Project 21's Exclusive Interview with Michigan Public Official Called the "N-Word" Available Online
Slurred Supervisor and Manager Who Recorded It Talk With Black Conservative Activist About Feelings, Future and Forgiveness
Washington, D.C. - A white elected township clerk in central Michigan was recently caught on tape describing another local elected official who is black by using the n-word. Exclusive interviews with that maligned black official and the person who got the slur on tape are now able to be viewed on the blog of the National Center for Public Policy Research. Both are interviewed by Stacy Swimp, a member of the National Center's Project 21 black leadership network.
"In this society… these words are not tolerable — particularly when you are an elected government official," said Buena Vista Township supervisor Dwayne Parker, the target of the slur in his interview with Project 21's Swimp. "It's not appropriate behavior."

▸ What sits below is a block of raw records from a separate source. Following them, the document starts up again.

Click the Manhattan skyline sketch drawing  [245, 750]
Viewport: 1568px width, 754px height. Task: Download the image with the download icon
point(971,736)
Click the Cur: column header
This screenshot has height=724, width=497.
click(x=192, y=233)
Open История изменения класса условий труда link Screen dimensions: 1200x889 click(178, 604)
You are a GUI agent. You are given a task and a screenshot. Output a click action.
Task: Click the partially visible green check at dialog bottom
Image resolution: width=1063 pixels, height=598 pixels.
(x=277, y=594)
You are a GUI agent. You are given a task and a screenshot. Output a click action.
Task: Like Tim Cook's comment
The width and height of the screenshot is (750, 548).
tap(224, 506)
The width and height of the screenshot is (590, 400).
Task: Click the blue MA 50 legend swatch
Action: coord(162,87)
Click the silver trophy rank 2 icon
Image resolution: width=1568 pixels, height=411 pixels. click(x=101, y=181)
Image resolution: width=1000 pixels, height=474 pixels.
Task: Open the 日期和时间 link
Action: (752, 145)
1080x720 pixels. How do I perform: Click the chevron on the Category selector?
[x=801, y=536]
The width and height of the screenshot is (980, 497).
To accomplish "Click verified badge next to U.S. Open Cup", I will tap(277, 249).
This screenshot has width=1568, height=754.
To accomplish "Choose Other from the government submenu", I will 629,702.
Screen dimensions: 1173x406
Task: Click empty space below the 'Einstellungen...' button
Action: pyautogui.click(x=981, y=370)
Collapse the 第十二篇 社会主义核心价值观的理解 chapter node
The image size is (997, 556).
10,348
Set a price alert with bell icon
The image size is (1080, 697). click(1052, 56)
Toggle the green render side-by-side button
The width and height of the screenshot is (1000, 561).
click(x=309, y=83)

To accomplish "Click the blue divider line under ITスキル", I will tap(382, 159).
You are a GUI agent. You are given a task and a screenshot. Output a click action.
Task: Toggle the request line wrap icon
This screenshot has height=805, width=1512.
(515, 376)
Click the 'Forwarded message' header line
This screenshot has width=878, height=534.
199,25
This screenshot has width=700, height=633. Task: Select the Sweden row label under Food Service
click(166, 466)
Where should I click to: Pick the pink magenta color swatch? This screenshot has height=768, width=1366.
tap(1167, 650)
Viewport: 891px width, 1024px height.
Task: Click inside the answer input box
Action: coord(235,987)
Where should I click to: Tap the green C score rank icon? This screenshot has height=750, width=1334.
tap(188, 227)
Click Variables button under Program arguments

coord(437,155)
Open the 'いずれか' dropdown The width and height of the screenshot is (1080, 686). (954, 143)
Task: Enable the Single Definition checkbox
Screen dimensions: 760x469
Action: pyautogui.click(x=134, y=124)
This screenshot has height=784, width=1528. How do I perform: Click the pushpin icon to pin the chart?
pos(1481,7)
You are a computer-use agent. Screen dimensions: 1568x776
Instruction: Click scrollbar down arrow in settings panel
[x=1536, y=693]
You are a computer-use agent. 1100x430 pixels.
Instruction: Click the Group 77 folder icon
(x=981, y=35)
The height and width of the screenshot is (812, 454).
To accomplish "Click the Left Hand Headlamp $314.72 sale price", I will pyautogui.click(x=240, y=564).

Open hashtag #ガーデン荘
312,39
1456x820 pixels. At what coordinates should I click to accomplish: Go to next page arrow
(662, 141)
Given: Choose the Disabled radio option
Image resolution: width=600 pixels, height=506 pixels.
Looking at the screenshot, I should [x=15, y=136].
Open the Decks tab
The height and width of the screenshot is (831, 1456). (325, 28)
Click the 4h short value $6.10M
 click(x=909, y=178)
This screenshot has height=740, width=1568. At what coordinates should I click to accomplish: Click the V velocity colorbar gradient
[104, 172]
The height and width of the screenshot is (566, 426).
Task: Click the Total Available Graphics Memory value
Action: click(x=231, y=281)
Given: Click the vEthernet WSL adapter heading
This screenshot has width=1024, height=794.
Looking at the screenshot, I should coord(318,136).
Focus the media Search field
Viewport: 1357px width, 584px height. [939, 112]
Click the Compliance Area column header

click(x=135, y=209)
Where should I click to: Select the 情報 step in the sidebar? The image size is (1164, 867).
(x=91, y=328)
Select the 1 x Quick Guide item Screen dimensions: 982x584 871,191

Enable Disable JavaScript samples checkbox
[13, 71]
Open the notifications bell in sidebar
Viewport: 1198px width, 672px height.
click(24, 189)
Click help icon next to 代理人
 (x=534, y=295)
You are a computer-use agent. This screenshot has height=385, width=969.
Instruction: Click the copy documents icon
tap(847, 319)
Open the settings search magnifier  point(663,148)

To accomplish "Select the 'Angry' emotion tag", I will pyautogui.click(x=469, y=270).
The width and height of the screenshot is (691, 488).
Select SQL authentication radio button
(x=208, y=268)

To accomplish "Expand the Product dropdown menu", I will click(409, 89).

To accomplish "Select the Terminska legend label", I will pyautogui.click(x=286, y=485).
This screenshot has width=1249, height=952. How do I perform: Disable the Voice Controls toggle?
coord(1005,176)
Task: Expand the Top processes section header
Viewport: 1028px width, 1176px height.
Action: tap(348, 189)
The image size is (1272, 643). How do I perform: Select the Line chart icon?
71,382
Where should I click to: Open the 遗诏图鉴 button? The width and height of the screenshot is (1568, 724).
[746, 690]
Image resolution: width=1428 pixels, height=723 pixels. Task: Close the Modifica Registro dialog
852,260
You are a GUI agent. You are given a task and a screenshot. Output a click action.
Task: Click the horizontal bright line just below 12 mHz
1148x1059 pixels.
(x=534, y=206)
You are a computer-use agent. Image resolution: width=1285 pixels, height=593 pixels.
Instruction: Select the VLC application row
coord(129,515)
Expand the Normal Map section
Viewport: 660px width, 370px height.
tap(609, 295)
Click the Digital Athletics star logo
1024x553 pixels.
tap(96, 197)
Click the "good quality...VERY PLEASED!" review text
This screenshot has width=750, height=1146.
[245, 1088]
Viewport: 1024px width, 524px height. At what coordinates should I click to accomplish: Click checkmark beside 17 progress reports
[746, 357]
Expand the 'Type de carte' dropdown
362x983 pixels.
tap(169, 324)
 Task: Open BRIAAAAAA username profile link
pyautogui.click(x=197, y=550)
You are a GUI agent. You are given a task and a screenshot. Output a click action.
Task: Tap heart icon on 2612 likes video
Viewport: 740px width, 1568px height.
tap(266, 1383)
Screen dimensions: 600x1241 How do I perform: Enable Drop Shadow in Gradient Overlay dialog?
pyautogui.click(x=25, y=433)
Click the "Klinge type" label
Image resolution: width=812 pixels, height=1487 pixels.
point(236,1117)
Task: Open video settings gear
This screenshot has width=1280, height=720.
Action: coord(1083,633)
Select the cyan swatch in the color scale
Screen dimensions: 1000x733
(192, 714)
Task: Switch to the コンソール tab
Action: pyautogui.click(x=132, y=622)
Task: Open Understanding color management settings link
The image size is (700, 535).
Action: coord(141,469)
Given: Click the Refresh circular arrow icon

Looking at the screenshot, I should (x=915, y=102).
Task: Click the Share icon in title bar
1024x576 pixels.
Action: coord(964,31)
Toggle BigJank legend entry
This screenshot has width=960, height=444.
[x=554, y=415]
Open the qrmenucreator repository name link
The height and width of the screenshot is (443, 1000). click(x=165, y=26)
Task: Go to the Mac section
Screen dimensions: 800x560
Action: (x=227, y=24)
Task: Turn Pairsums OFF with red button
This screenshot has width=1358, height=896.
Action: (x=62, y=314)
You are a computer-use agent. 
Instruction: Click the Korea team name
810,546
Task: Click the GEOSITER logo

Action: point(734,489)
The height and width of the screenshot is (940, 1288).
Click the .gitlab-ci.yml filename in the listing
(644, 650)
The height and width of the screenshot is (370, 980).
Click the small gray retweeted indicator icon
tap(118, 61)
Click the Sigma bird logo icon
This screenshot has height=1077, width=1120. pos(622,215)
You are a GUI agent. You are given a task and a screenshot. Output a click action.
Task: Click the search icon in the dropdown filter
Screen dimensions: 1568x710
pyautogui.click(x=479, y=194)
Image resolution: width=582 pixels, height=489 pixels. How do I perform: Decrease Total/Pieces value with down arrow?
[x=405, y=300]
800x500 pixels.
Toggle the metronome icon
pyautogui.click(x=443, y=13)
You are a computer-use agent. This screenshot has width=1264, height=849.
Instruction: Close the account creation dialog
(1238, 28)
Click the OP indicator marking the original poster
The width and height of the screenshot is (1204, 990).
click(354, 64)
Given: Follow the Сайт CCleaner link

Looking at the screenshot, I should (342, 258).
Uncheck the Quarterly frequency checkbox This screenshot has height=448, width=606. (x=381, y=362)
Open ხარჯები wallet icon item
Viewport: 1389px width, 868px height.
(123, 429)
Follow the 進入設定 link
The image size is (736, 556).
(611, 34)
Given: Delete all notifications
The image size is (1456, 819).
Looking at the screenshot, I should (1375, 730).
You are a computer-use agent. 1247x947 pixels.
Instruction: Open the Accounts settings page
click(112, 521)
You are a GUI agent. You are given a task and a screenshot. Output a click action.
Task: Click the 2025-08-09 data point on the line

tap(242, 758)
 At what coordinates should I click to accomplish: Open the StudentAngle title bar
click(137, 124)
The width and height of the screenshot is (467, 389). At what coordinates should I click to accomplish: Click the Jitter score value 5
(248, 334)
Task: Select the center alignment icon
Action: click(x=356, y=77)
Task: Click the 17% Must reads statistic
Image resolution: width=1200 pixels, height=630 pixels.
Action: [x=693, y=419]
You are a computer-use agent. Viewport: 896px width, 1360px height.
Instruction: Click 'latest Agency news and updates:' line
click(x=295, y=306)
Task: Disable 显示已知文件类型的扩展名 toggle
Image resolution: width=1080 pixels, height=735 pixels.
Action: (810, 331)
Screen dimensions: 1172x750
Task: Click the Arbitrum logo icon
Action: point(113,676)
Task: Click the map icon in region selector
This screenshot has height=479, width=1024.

During a business call recorded this past January with interim township manager Dexter Mitchell, Buena Vista Township clerk Gloria Platko referred to Parker as a "arrogant nigger." Mitchell made the contents of the call public on April 22, and all of the voting members of the Buena Vista Township government other than Platko voted in favor of a resolution calling for her to resign on April 30. The local chapter of the NAACP and the Michigan Democratic Party are calling on Platko to resign. She remains in office.
Project 21's Swimp, a Michigan resident, sat down with Parker and Mitchell — interviewing them separately about the incident. Swimp asked the pair about how they are dealing with the incident, how it has affected the business of government in Buena Vista Township and if they can forgive Platko for what she said about Parker.
Both interviews are available on the blog of the National Center for Public Policy Research by clicking here. The post also contains a recording of the call between Platko and Mitchell.
In his interview with Project 21's Swimp, Mitchell said of the offensive call he recorded: "My boss just told me that 'I'm going to say something that I know you're not going to like,' and now my boss is telling me 'I don't care of you don't like it — I'm gonna say it anyway.'… If you know I'm not going to like it, why do you say it?"
Stacy Swimp, a member of the Project 21 black leadership network and president of the Frederick Douglass Society, is also the chairman and national liaison for the Diversity Chapter of Associated Builders and Contractors of Greater Michigan. He is a frequent public speaker on civil rights and the promotion of right-to-work policies. A video posted earlier this year of Swimp defending gun rights at a Washington, D.C. press conference went viral — earning over 400,000 views on multiple web sites. Just this year, Swimp's work with Project 21 resulted in over 70 interviews and media citations.